**Problem description**
Please copy, word for word, the line that contains "Given: Click the Print icon" and every line after it through the end of the records, and nothing more.

[Source data]
= Beginning of Section =
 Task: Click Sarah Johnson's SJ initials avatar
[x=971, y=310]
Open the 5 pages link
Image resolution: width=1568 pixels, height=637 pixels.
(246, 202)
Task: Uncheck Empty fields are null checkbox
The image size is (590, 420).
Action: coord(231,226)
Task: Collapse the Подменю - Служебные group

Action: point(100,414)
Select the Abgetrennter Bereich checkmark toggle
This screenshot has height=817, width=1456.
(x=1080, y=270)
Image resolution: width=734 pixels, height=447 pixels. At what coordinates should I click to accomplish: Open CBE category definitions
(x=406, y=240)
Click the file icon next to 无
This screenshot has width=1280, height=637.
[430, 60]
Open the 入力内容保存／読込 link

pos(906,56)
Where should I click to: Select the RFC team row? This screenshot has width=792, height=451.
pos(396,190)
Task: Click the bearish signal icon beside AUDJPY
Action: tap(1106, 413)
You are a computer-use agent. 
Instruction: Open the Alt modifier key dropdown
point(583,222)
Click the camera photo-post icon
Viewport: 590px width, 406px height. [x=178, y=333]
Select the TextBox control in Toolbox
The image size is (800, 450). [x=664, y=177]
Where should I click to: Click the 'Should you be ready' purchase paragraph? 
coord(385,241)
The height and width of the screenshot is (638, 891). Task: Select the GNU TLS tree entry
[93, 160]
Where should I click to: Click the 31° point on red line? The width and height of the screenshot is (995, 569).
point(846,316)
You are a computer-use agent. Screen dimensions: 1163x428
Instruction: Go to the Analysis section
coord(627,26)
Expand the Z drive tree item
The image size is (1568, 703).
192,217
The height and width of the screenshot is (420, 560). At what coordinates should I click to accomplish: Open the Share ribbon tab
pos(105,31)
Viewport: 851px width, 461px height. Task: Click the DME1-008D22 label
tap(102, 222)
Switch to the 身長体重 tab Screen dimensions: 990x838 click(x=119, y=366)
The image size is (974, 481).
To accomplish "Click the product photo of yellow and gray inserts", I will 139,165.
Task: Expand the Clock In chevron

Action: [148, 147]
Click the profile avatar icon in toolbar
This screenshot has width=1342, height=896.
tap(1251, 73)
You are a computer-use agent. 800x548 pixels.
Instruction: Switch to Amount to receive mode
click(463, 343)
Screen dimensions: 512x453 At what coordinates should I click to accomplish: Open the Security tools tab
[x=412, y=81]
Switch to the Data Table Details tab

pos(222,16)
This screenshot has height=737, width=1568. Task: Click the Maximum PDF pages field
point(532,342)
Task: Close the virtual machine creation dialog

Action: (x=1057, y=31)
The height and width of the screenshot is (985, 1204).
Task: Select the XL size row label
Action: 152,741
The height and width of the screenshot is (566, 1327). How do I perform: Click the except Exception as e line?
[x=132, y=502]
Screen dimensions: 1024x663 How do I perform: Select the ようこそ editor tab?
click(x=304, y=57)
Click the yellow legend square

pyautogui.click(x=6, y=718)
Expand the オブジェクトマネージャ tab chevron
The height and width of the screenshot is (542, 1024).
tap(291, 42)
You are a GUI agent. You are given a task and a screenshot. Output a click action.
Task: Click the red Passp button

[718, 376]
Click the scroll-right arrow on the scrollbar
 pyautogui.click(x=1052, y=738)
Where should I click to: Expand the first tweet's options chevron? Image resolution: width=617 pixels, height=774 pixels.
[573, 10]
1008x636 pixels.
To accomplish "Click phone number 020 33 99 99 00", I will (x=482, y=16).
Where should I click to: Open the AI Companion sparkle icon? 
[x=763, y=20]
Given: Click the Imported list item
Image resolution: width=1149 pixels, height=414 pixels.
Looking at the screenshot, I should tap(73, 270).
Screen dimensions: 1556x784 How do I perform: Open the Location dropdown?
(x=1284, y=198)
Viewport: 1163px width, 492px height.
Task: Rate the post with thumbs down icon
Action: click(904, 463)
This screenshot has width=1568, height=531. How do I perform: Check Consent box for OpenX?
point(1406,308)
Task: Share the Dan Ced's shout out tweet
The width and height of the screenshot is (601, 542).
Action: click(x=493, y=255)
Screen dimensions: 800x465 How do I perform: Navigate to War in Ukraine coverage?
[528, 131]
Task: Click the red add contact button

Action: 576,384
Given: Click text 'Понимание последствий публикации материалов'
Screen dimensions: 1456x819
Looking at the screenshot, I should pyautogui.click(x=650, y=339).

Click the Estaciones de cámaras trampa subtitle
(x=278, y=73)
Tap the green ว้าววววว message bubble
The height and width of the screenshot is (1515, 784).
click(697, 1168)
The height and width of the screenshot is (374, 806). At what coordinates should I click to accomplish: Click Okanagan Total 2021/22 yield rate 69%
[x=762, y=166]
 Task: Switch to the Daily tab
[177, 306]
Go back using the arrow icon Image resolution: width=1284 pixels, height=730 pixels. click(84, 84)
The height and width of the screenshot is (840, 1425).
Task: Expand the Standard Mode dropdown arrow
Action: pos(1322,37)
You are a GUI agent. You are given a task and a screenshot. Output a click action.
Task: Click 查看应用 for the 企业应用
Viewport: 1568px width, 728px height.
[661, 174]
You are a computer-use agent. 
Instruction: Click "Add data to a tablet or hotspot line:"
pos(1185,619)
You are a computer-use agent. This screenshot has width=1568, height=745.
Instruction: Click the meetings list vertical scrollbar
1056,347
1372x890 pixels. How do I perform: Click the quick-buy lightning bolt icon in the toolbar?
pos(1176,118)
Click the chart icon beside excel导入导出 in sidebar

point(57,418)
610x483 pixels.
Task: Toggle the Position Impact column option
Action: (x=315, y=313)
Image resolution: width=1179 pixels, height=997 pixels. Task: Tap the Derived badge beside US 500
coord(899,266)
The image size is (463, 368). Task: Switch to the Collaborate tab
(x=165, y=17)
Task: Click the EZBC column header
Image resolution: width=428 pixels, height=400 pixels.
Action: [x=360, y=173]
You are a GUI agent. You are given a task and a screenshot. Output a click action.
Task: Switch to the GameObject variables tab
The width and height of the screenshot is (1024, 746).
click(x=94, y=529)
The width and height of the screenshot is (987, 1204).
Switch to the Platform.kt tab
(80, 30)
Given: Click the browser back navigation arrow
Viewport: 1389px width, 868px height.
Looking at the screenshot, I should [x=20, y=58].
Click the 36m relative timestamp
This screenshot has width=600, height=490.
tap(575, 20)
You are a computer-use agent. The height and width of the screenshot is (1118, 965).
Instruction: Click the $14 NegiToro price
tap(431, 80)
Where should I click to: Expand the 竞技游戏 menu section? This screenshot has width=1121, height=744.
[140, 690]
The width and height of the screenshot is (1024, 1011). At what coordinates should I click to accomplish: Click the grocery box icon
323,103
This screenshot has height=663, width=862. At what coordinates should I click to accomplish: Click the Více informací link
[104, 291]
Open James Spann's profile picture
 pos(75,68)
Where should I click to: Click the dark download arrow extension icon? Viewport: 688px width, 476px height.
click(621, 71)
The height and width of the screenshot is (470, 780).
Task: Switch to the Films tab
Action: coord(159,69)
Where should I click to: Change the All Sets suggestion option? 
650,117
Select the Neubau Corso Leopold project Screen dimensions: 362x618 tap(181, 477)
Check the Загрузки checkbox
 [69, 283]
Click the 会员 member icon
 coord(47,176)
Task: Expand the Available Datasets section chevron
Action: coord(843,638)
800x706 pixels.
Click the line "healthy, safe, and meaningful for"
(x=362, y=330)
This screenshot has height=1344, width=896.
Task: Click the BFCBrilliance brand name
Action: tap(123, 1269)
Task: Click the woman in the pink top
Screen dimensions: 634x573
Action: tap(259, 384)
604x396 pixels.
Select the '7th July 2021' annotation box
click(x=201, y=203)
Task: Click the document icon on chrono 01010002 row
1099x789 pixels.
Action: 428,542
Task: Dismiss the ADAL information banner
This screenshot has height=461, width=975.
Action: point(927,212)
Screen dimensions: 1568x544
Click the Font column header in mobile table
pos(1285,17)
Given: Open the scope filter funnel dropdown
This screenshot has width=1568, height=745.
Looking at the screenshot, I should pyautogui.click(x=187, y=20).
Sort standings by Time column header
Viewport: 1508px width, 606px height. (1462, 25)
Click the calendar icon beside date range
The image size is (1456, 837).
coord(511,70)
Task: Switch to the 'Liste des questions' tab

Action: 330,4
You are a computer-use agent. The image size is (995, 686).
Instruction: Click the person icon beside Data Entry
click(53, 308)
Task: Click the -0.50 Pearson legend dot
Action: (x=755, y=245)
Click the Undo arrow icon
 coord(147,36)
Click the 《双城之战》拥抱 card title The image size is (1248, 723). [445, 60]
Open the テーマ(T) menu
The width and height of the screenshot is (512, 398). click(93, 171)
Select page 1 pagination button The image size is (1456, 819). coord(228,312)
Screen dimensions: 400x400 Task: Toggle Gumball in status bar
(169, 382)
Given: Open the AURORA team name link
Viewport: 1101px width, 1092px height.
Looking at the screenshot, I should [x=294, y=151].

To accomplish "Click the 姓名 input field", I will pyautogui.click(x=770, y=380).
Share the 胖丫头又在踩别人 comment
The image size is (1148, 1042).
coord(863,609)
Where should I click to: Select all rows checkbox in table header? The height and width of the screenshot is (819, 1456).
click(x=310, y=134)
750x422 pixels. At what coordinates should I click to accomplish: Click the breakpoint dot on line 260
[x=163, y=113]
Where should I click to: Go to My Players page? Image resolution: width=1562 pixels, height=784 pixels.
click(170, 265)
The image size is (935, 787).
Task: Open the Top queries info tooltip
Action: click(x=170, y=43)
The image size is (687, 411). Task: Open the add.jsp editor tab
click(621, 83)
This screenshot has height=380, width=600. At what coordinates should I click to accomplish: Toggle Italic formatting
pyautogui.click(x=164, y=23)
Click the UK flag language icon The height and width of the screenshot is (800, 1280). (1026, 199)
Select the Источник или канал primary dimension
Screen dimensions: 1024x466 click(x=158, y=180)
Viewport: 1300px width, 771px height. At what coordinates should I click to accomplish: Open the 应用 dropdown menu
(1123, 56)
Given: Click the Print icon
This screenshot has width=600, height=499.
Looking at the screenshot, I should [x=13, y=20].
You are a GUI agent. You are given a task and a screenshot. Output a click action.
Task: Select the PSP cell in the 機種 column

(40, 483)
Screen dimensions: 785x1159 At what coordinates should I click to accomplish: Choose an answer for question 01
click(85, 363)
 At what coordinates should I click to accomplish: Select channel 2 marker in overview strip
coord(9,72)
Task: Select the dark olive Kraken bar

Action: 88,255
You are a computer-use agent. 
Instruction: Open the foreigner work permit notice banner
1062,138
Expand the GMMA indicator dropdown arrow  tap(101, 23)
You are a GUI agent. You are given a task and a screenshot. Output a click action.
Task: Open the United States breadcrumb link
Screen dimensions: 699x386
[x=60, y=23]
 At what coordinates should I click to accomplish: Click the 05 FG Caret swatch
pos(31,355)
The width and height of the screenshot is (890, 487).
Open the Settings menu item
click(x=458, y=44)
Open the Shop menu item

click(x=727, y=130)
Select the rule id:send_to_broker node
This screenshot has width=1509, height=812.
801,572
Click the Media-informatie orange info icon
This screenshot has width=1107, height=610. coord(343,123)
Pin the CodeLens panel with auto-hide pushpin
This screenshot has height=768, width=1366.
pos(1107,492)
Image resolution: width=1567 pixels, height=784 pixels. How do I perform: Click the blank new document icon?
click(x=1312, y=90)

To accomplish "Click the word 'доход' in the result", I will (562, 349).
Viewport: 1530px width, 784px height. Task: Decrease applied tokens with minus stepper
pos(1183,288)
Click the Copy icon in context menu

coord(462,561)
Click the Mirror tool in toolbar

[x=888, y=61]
= End of Section =
**Output for this task**
Given: Click the Print icon
This screenshot has width=600, height=499.
Looking at the screenshot, I should [x=13, y=20].
You are a GUI agent. You are given a task and a screenshot. Output a click action.
Task: Select the PSP cell in the 機種 column

(40, 483)
Screen dimensions: 785x1159 At what coordinates should I click to accomplish: Choose an answer for question 01
click(85, 363)
 At what coordinates should I click to accomplish: Select channel 2 marker in overview strip
coord(9,72)
Task: Select the dark olive Kraken bar

Action: 88,255
You are a computer-use agent. 
Instruction: Open the foreigner work permit notice banner
1062,138
Expand the GMMA indicator dropdown arrow  tap(101, 23)
You are a GUI agent. You are given a task and a screenshot. Output a click action.
Task: Open the United States breadcrumb link
Screen dimensions: 699x386
[x=60, y=23]
 At what coordinates should I click to accomplish: Click the 05 FG Caret swatch
pos(31,355)
The width and height of the screenshot is (890, 487).
Open the Settings menu item
click(x=458, y=44)
Open the Shop menu item

click(x=727, y=130)
Select the rule id:send_to_broker node
This screenshot has width=1509, height=812.
801,572
Click the Media-informatie orange info icon
This screenshot has width=1107, height=610. coord(343,123)
Pin the CodeLens panel with auto-hide pushpin
This screenshot has height=768, width=1366.
pos(1107,492)
Image resolution: width=1567 pixels, height=784 pixels. How do I perform: Click the blank new document icon?
click(x=1312, y=90)

To accomplish "Click the word 'доход' in the result", I will (562, 349).
Viewport: 1530px width, 784px height. Task: Decrease applied tokens with minus stepper
pos(1183,288)
Click the Copy icon in context menu

coord(462,561)
Click the Mirror tool in toolbar

[x=888, y=61]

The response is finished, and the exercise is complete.